We report the creation of a confined slow beam of heavy-water $\left({\mathrm{D}}_2\mathrm{O}\right)$ molecules with a translational temperature around $1\mathrm{K}$. This is achieved by filtering slow ${\mathrm{D}}_2\mathrm{O}$ from a thermal ensemble with inhomogeneous static electric fields exploiting the quadratic Stark shift of ${\mathrm{D}}_2\mathrm{O}$. All previous demonstrations of electric-field manipulation of cold dipolar molecules rely on a predominantly linear Stark shift.
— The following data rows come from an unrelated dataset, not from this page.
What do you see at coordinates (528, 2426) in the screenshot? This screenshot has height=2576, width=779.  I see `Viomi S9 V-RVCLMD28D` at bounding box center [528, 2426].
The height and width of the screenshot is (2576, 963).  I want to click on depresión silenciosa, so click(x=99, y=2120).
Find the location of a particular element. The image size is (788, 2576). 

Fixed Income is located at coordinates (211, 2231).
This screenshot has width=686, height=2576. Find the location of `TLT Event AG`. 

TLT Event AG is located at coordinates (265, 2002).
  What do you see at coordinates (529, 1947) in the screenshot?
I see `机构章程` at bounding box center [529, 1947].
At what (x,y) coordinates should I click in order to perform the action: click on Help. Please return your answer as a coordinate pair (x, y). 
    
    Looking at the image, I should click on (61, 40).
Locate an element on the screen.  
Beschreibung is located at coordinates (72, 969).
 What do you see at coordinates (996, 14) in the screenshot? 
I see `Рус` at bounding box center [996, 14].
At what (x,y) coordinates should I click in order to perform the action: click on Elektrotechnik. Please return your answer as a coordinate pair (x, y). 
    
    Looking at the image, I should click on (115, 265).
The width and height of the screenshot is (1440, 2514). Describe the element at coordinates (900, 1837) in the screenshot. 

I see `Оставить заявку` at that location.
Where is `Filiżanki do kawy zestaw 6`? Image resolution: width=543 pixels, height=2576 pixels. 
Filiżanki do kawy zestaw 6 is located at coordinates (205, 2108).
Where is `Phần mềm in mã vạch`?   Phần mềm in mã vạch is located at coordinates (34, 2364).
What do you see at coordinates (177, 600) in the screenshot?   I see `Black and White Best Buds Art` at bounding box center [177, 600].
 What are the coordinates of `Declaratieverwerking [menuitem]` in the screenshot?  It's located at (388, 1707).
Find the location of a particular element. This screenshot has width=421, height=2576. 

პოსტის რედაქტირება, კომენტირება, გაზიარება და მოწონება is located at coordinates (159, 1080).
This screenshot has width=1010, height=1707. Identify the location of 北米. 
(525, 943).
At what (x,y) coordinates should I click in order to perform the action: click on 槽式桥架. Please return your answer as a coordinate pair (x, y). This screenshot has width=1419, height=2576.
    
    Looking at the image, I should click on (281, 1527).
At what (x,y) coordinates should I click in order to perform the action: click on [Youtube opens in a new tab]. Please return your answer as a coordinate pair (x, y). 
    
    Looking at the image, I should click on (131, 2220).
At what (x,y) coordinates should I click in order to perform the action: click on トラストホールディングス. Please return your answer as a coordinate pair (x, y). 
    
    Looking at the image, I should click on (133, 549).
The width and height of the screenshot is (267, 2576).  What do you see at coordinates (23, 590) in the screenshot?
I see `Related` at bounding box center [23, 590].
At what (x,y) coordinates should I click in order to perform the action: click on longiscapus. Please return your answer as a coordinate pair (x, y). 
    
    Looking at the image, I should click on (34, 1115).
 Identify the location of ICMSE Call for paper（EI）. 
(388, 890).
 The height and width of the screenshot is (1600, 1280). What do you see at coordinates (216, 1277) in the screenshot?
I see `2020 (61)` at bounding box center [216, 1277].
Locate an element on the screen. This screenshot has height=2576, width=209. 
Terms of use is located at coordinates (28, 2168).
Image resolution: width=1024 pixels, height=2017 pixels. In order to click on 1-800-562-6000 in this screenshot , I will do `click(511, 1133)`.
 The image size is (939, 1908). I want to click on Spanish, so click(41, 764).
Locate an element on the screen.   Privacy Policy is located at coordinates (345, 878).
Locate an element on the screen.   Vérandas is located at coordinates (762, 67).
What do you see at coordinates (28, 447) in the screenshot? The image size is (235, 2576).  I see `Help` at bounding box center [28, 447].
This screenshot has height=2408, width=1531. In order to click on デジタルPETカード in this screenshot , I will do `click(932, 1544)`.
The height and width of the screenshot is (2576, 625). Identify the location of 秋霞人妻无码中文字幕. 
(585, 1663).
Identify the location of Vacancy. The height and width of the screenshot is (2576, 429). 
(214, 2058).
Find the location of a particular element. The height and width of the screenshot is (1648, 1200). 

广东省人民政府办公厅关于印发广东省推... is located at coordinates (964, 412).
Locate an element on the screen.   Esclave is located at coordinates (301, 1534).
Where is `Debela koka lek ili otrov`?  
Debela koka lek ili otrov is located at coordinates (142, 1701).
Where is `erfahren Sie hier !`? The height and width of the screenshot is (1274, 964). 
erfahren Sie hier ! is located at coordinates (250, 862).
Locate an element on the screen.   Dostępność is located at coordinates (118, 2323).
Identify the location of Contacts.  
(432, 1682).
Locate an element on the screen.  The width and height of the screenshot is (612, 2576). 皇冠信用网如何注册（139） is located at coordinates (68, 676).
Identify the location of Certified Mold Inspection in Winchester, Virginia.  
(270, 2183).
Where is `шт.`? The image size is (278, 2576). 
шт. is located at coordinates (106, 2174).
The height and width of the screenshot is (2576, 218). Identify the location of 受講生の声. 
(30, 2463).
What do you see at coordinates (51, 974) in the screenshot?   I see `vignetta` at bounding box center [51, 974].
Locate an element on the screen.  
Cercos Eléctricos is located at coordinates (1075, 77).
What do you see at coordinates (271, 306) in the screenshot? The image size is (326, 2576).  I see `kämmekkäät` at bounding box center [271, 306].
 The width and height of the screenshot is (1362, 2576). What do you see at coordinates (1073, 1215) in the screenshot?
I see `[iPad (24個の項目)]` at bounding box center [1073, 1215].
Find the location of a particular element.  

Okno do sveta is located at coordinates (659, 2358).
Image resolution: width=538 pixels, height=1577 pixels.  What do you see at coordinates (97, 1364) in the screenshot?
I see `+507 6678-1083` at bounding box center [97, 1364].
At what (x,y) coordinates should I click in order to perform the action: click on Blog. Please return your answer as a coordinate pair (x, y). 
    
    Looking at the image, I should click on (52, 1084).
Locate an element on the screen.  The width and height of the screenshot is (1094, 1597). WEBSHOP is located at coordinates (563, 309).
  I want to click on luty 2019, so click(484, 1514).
Further, on the basis of elementary molecular properties and our filtering technique we argue that our ${\mathrm{D}}_2\mathrm{O}$ beam contains molecules in only a few rovibrational states.

Figure 1

The lowest rotational energies of ${\mathrm{D}}_2\mathrm{O}$ as a function of the applied electric field $E$. The five most abundant states $\mid J,\tau ,M⟩$ in the guided beam are indicated. The Stark shifts are obtained by numerically diagonalizing the Stark Hamiltonian $(J=0,\dots ,12)$, following Ref. 13.

Figure 2

(Color online) Schematic of the experiment. On the left is the effusive source, which injects thermal ${\mathrm{D}}_2\mathrm{O}$ molecules into the four-wire guide. Neighboring electrodes have opposite polarity, creating a quadrupolar electric field. Molecules that are slow enough are guided through the first and second (not shown) $90°$ bends and are finally detected by a mass spectrometer.

Figure 3

Detector signal versus the electrode voltage $V$. The data follow a quartic law in $V$, as illustrated by the $V^4$ fit (solid line). The dotted line shows a $V^2$ fit attempt.

Figure 4

Stark shifts $\mathrm{\Delta }{W}_{\mathrm{S}}$ in an electric field of $100\mathrm{kV}∕\mathrm{cm}$ of LFS rotational states of ${\mathrm{D}}_2\mathrm{O}$ in its vibrational and electronic ground state, as a function of the zero-field rotational energy $E_{\mathrm{rot}}$. The inset shows the Boltzmann factor at $T=300\mathrm{K}$. The five most Stark-shifted states are labeled $\mid J,\tau ,M⟩$. Note that the spin-statistical weighting is not shown.